**Work instructions:**
Set down the entries once more exactly as they were written.

***** Input records *****

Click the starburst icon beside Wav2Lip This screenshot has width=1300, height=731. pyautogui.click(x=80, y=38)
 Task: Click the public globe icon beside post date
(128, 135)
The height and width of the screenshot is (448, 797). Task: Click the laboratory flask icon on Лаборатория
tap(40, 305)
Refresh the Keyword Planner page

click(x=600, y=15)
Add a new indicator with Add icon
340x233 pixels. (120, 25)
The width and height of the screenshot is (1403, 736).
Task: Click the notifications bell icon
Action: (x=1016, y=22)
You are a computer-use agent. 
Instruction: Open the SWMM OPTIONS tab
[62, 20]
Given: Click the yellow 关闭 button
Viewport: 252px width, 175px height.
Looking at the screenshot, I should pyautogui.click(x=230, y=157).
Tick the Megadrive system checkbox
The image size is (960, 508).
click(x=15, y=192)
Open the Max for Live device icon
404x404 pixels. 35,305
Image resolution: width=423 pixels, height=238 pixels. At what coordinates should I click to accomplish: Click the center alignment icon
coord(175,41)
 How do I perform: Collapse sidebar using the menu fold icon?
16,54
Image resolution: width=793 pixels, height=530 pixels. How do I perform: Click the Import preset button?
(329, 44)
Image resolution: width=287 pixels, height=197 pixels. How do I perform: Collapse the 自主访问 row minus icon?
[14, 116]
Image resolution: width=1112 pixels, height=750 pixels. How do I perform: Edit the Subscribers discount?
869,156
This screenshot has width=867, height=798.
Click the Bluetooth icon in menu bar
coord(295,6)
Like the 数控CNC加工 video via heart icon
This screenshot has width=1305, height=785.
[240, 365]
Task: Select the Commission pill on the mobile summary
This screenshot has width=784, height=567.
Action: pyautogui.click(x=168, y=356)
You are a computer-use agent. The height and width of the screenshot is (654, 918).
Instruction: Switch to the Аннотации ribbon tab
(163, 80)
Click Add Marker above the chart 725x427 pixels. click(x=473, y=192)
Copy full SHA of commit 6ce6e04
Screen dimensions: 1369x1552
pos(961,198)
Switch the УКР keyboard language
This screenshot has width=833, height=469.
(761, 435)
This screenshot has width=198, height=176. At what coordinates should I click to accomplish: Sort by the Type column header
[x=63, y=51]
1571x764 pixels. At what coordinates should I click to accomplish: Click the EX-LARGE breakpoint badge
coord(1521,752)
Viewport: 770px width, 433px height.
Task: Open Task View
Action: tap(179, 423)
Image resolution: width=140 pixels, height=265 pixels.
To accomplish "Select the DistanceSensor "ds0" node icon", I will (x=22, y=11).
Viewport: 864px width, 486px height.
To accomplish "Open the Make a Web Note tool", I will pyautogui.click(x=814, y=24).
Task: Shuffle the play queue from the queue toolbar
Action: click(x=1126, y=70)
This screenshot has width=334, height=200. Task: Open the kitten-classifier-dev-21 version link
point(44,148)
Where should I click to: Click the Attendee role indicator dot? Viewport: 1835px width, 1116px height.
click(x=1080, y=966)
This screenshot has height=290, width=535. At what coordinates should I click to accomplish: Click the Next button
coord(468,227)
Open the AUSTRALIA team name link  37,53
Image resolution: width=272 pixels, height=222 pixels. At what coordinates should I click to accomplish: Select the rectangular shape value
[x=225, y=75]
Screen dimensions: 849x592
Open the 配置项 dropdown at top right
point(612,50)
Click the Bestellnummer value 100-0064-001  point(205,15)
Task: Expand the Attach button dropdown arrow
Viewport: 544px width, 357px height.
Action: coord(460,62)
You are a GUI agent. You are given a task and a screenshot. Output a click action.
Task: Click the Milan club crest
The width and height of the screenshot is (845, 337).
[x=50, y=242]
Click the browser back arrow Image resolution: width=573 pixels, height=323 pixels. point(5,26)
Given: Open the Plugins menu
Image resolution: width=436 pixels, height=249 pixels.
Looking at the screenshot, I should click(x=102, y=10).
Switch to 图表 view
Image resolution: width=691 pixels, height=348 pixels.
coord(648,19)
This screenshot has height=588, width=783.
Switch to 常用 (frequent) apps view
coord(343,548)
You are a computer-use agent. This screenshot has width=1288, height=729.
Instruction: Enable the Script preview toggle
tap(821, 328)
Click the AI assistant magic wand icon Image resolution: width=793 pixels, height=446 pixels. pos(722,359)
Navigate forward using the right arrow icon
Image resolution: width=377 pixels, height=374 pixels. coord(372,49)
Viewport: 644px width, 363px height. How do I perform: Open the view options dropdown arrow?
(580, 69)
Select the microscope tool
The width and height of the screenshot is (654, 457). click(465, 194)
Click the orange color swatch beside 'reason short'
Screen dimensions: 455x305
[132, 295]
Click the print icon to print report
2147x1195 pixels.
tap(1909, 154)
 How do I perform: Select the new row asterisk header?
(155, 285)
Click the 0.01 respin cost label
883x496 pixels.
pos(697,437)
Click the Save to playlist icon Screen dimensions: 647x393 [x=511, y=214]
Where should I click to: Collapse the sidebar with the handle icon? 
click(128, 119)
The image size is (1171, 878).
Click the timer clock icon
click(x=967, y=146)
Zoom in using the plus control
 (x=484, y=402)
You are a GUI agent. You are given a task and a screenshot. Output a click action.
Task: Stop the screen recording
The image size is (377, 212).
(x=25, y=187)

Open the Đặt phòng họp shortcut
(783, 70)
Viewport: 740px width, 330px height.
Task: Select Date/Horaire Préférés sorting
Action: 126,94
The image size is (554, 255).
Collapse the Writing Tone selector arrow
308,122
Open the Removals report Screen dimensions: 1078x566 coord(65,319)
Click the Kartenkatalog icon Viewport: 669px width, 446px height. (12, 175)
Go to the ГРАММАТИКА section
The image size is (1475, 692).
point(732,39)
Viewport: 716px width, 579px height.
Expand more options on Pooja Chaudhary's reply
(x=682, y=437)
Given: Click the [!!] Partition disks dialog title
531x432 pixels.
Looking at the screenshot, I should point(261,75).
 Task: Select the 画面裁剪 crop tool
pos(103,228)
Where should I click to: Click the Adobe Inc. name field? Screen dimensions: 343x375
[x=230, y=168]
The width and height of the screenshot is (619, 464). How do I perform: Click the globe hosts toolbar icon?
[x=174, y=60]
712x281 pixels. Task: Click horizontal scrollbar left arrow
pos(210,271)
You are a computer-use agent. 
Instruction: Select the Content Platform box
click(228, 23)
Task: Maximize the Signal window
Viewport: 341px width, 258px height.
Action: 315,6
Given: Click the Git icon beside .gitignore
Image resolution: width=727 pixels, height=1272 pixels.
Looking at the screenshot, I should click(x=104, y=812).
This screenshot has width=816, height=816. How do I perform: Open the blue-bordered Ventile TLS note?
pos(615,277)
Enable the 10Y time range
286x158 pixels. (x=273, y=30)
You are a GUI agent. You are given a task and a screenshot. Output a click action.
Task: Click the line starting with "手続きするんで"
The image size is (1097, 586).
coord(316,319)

*****

**Exercise solution:**
Click the starburst icon beside Wav2Lip This screenshot has width=1300, height=731. pyautogui.click(x=80, y=38)
 Task: Click the public globe icon beside post date
(128, 135)
The height and width of the screenshot is (448, 797). Task: Click the laboratory flask icon on Лаборатория
tap(40, 305)
Refresh the Keyword Planner page

click(x=600, y=15)
Add a new indicator with Add icon
340x233 pixels. (120, 25)
The width and height of the screenshot is (1403, 736).
Task: Click the notifications bell icon
Action: (x=1016, y=22)
You are a computer-use agent. 
Instruction: Open the SWMM OPTIONS tab
[62, 20]
Given: Click the yellow 关闭 button
Viewport: 252px width, 175px height.
Looking at the screenshot, I should pyautogui.click(x=230, y=157).
Tick the Megadrive system checkbox
The image size is (960, 508).
click(x=15, y=192)
Open the Max for Live device icon
404x404 pixels. 35,305
Image resolution: width=423 pixels, height=238 pixels. At what coordinates should I click to accomplish: Click the center alignment icon
coord(175,41)
 How do I perform: Collapse sidebar using the menu fold icon?
16,54
Image resolution: width=793 pixels, height=530 pixels. How do I perform: Click the Import preset button?
(329, 44)
Image resolution: width=287 pixels, height=197 pixels. How do I perform: Collapse the 自主访问 row minus icon?
[14, 116]
Image resolution: width=1112 pixels, height=750 pixels. How do I perform: Edit the Subscribers discount?
869,156
This screenshot has width=867, height=798.
Click the Bluetooth icon in menu bar
coord(295,6)
Like the 数控CNC加工 video via heart icon
This screenshot has width=1305, height=785.
[240, 365]
Task: Select the Commission pill on the mobile summary
This screenshot has width=784, height=567.
Action: pyautogui.click(x=168, y=356)
You are a computer-use agent. The height and width of the screenshot is (654, 918).
Instruction: Switch to the Аннотации ribbon tab
(163, 80)
Click Add Marker above the chart 725x427 pixels. click(x=473, y=192)
Copy full SHA of commit 6ce6e04
Screen dimensions: 1369x1552
pos(961,198)
Switch the УКР keyboard language
This screenshot has width=833, height=469.
(761, 435)
This screenshot has width=198, height=176. At what coordinates should I click to accomplish: Sort by the Type column header
[x=63, y=51]
1571x764 pixels. At what coordinates should I click to accomplish: Click the EX-LARGE breakpoint badge
coord(1521,752)
Viewport: 770px width, 433px height.
Task: Open Task View
Action: tap(179, 423)
Image resolution: width=140 pixels, height=265 pixels.
To accomplish "Select the DistanceSensor "ds0" node icon", I will (x=22, y=11).
Viewport: 864px width, 486px height.
To accomplish "Open the Make a Web Note tool", I will pyautogui.click(x=814, y=24).
Task: Shuffle the play queue from the queue toolbar
Action: click(x=1126, y=70)
This screenshot has width=334, height=200. Task: Open the kitten-classifier-dev-21 version link
point(44,148)
Where should I click to: Click the Attendee role indicator dot? Viewport: 1835px width, 1116px height.
click(x=1080, y=966)
This screenshot has height=290, width=535. At what coordinates should I click to accomplish: Click the Next button
coord(468,227)
Open the AUSTRALIA team name link  37,53
Image resolution: width=272 pixels, height=222 pixels. At what coordinates should I click to accomplish: Select the rectangular shape value
[x=225, y=75]
Screen dimensions: 849x592
Open the 配置项 dropdown at top right
point(612,50)
Click the Bestellnummer value 100-0064-001  point(205,15)
Task: Expand the Attach button dropdown arrow
Viewport: 544px width, 357px height.
Action: coord(460,62)
You are a GUI agent. You are given a task and a screenshot. Output a click action.
Task: Click the Milan club crest
The width and height of the screenshot is (845, 337).
[x=50, y=242]
Click the browser back arrow Image resolution: width=573 pixels, height=323 pixels. point(5,26)
Given: Open the Plugins menu
Image resolution: width=436 pixels, height=249 pixels.
Looking at the screenshot, I should click(x=102, y=10).
Switch to 图表 view
Image resolution: width=691 pixels, height=348 pixels.
coord(648,19)
This screenshot has height=588, width=783.
Switch to 常用 (frequent) apps view
coord(343,548)
You are a computer-use agent. This screenshot has width=1288, height=729.
Instruction: Enable the Script preview toggle
tap(821, 328)
Click the AI assistant magic wand icon Image resolution: width=793 pixels, height=446 pixels. pos(722,359)
Navigate forward using the right arrow icon
Image resolution: width=377 pixels, height=374 pixels. coord(372,49)
Viewport: 644px width, 363px height. How do I perform: Open the view options dropdown arrow?
(580, 69)
Select the microscope tool
The width and height of the screenshot is (654, 457). click(465, 194)
Click the orange color swatch beside 'reason short'
Screen dimensions: 455x305
[132, 295]
Click the print icon to print report
2147x1195 pixels.
tap(1909, 154)
 How do I perform: Select the new row asterisk header?
(155, 285)
Click the 0.01 respin cost label
883x496 pixels.
pos(697,437)
Click the Save to playlist icon Screen dimensions: 647x393 [x=511, y=214]
Where should I click to: Collapse the sidebar with the handle icon? 
click(128, 119)
The image size is (1171, 878).
Click the timer clock icon
click(x=967, y=146)
Zoom in using the plus control
 (x=484, y=402)
You are a GUI agent. You are given a task and a screenshot. Output a click action.
Task: Stop the screen recording
The image size is (377, 212).
(x=25, y=187)

Open the Đặt phòng họp shortcut
(783, 70)
Viewport: 740px width, 330px height.
Task: Select Date/Horaire Préférés sorting
Action: 126,94
The image size is (554, 255).
Collapse the Writing Tone selector arrow
308,122
Open the Removals report Screen dimensions: 1078x566 coord(65,319)
Click the Kartenkatalog icon Viewport: 669px width, 446px height. (12, 175)
Go to the ГРАММАТИКА section
The image size is (1475, 692).
point(732,39)
Viewport: 716px width, 579px height.
Expand more options on Pooja Chaudhary's reply
(x=682, y=437)
Given: Click the [!!] Partition disks dialog title
531x432 pixels.
Looking at the screenshot, I should point(261,75).
 Task: Select the 画面裁剪 crop tool
pos(103,228)
Where should I click to: Click the Adobe Inc. name field? Screen dimensions: 343x375
[x=230, y=168]
The width and height of the screenshot is (619, 464). How do I perform: Click the globe hosts toolbar icon?
[x=174, y=60]
712x281 pixels. Task: Click horizontal scrollbar left arrow
pos(210,271)
You are a computer-use agent. 
Instruction: Select the Content Platform box
click(228, 23)
Task: Maximize the Signal window
Viewport: 341px width, 258px height.
Action: 315,6
Given: Click the Git icon beside .gitignore
Image resolution: width=727 pixels, height=1272 pixels.
Looking at the screenshot, I should click(x=104, y=812).
This screenshot has width=816, height=816. How do I perform: Open the blue-bordered Ventile TLS note?
pos(615,277)
Enable the 10Y time range
286x158 pixels. (x=273, y=30)
You are a GUI agent. You are given a task and a screenshot. Output a click action.
Task: Click the line starting with "手続きするんで"
The image size is (1097, 586).
coord(316,319)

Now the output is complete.